#### TASK REQUIREMENTS
Count the lines below containing "agent". Number only.

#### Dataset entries
= = = = =

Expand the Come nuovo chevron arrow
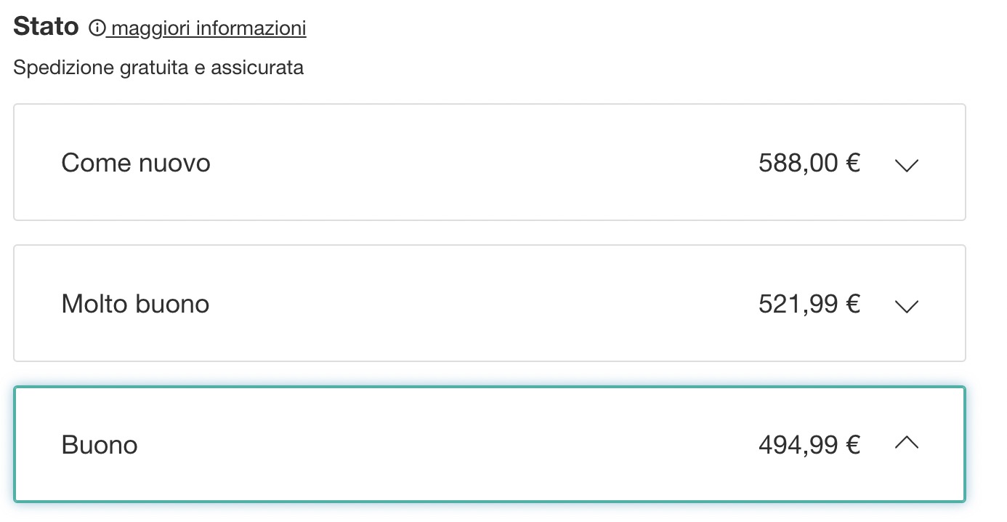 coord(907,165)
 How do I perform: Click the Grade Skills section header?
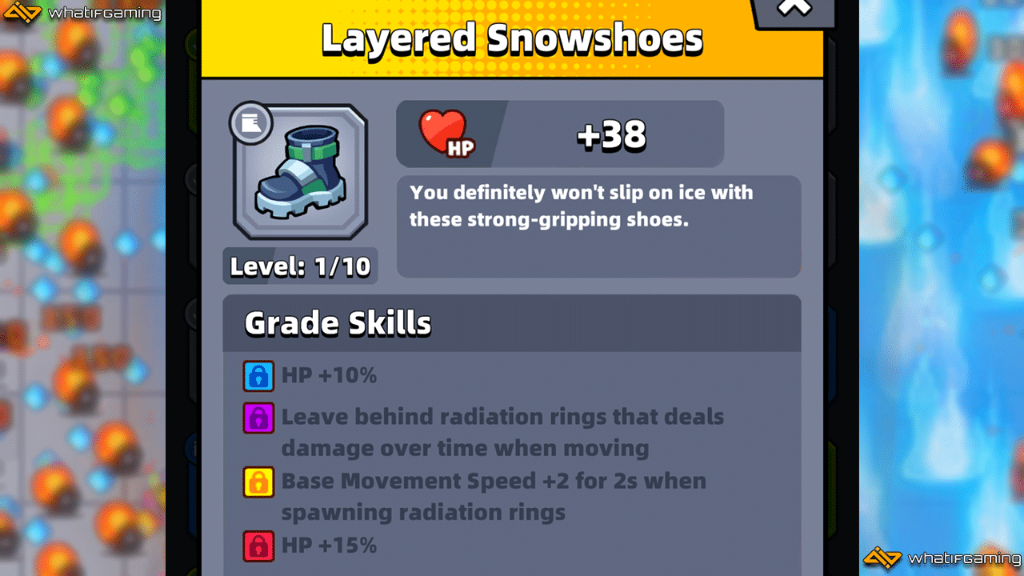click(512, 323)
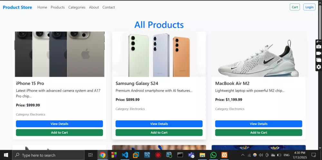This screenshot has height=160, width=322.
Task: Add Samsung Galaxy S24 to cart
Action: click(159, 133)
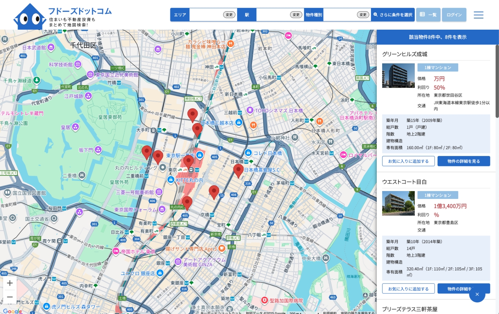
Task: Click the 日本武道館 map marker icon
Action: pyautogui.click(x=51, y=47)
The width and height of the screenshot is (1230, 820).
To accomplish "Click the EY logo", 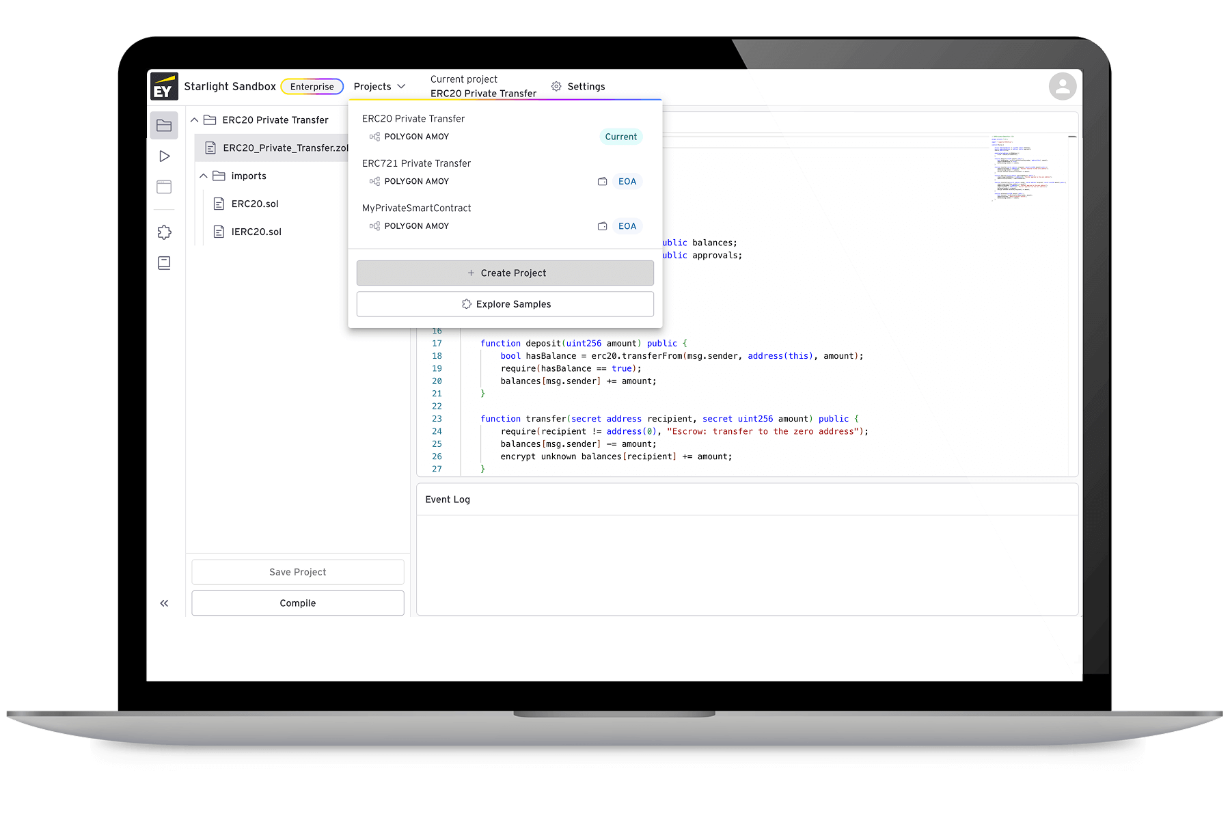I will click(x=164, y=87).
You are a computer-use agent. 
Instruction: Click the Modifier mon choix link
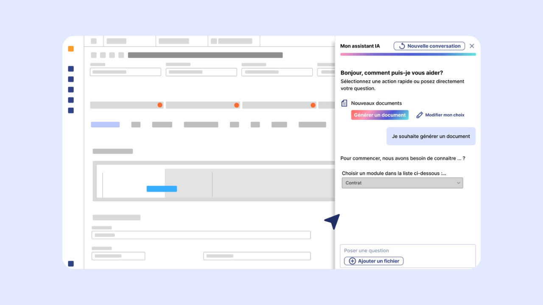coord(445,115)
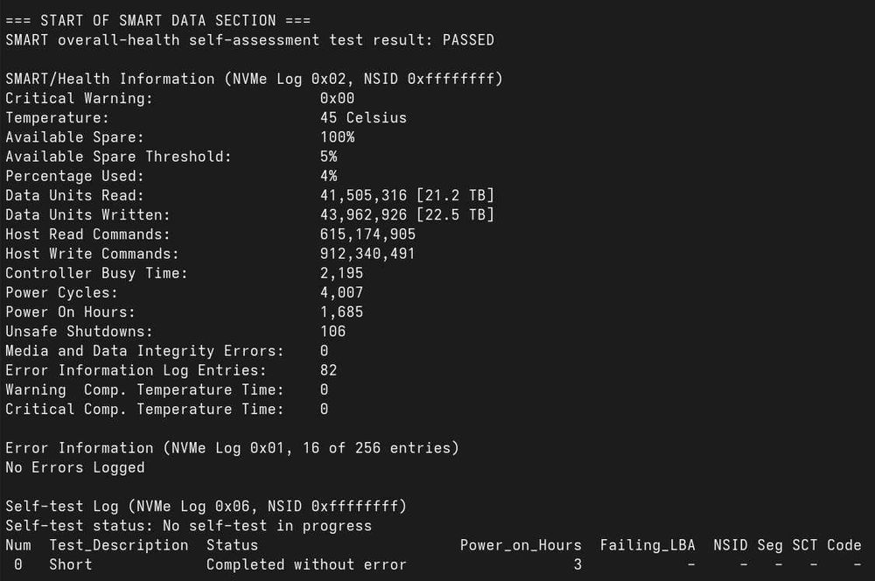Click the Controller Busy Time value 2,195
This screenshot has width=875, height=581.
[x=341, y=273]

= = = = =

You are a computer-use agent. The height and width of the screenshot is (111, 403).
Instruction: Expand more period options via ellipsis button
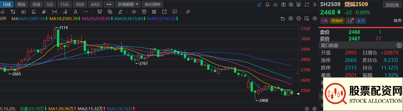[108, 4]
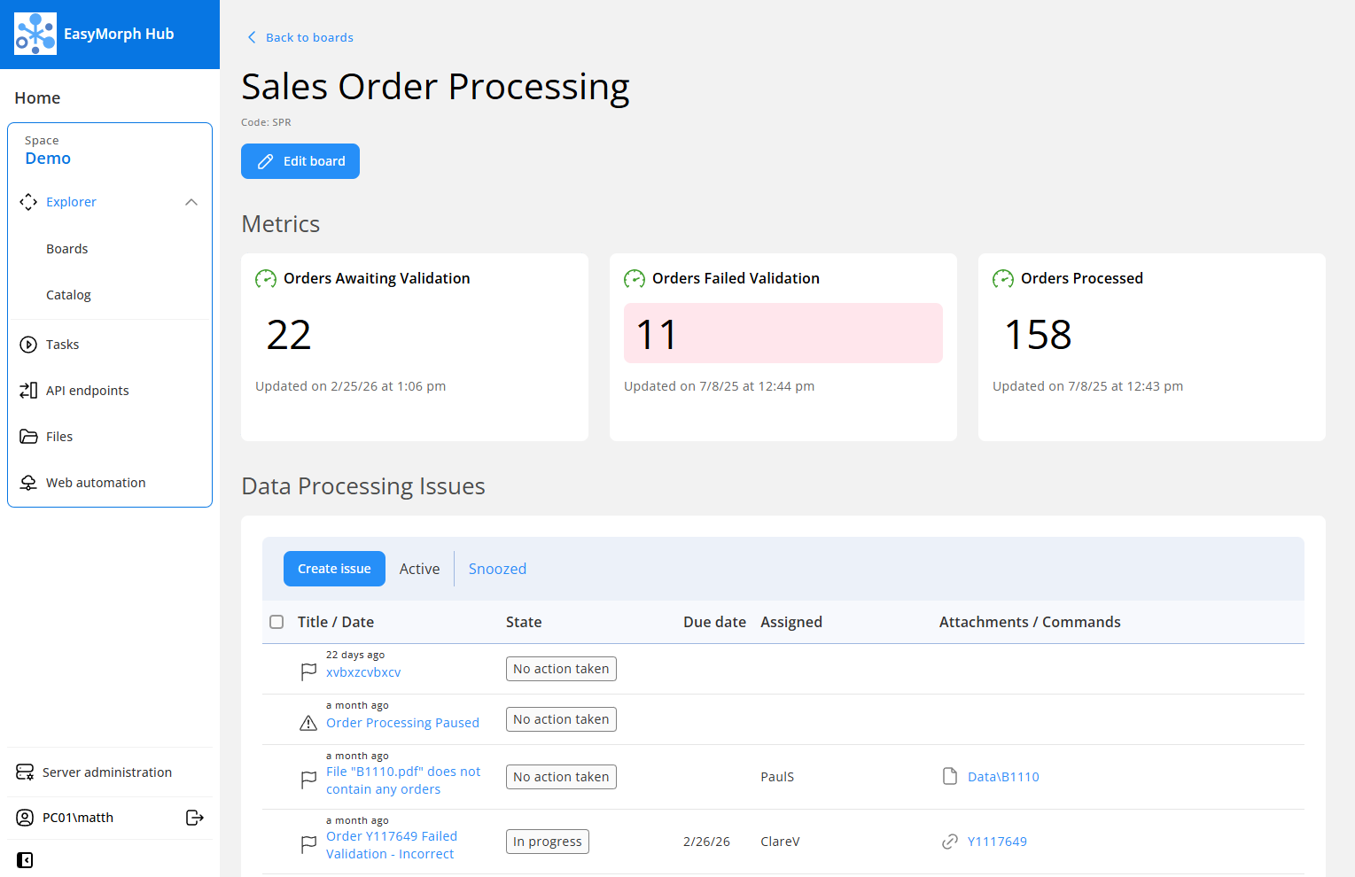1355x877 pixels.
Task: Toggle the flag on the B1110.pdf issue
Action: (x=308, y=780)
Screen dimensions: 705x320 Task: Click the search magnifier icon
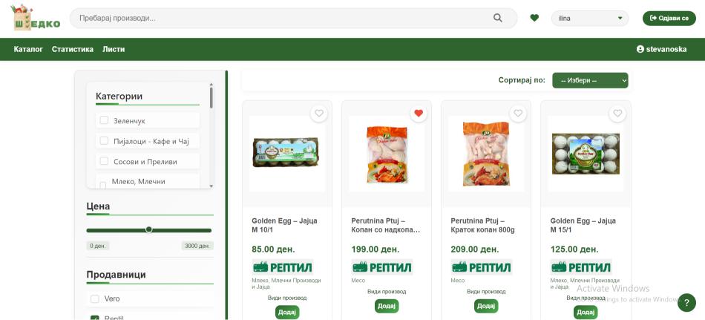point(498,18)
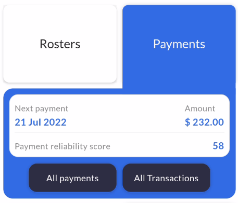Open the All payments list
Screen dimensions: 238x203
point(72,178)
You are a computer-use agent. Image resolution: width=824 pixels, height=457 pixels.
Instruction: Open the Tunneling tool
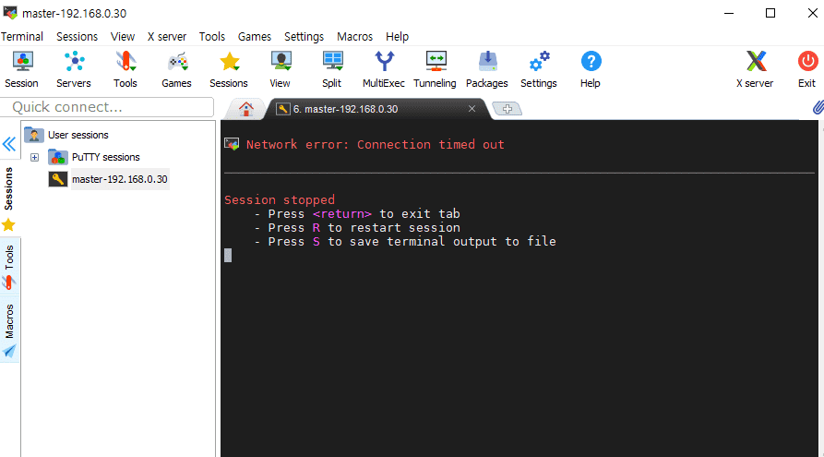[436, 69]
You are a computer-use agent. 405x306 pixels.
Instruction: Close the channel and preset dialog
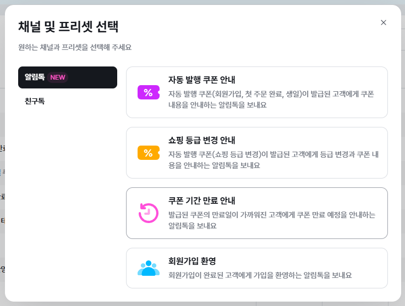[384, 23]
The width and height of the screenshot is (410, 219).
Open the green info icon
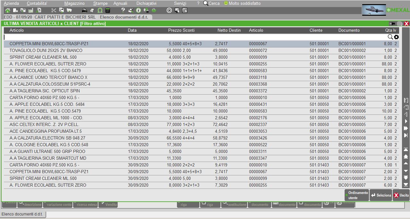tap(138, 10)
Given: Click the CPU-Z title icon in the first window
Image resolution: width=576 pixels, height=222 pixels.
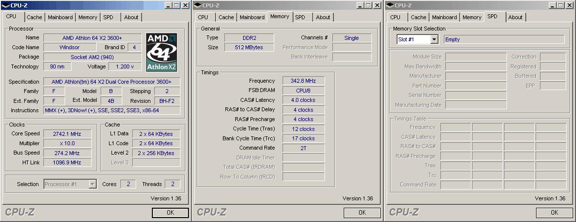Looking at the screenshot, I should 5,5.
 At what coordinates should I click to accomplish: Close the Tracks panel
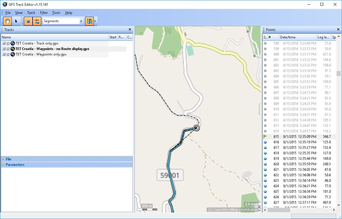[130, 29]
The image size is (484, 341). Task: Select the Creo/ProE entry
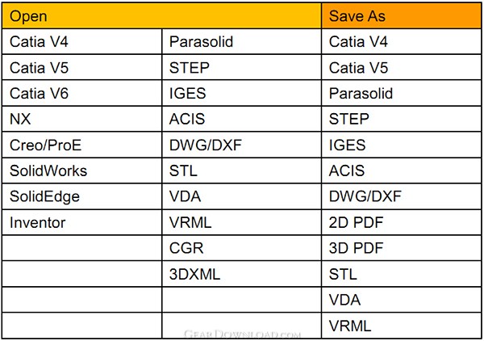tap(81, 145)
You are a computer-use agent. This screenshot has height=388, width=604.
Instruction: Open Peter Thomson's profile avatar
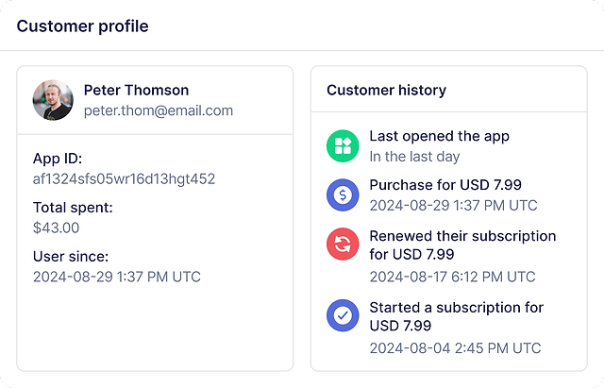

= = = = =

#### TASK RESULT
5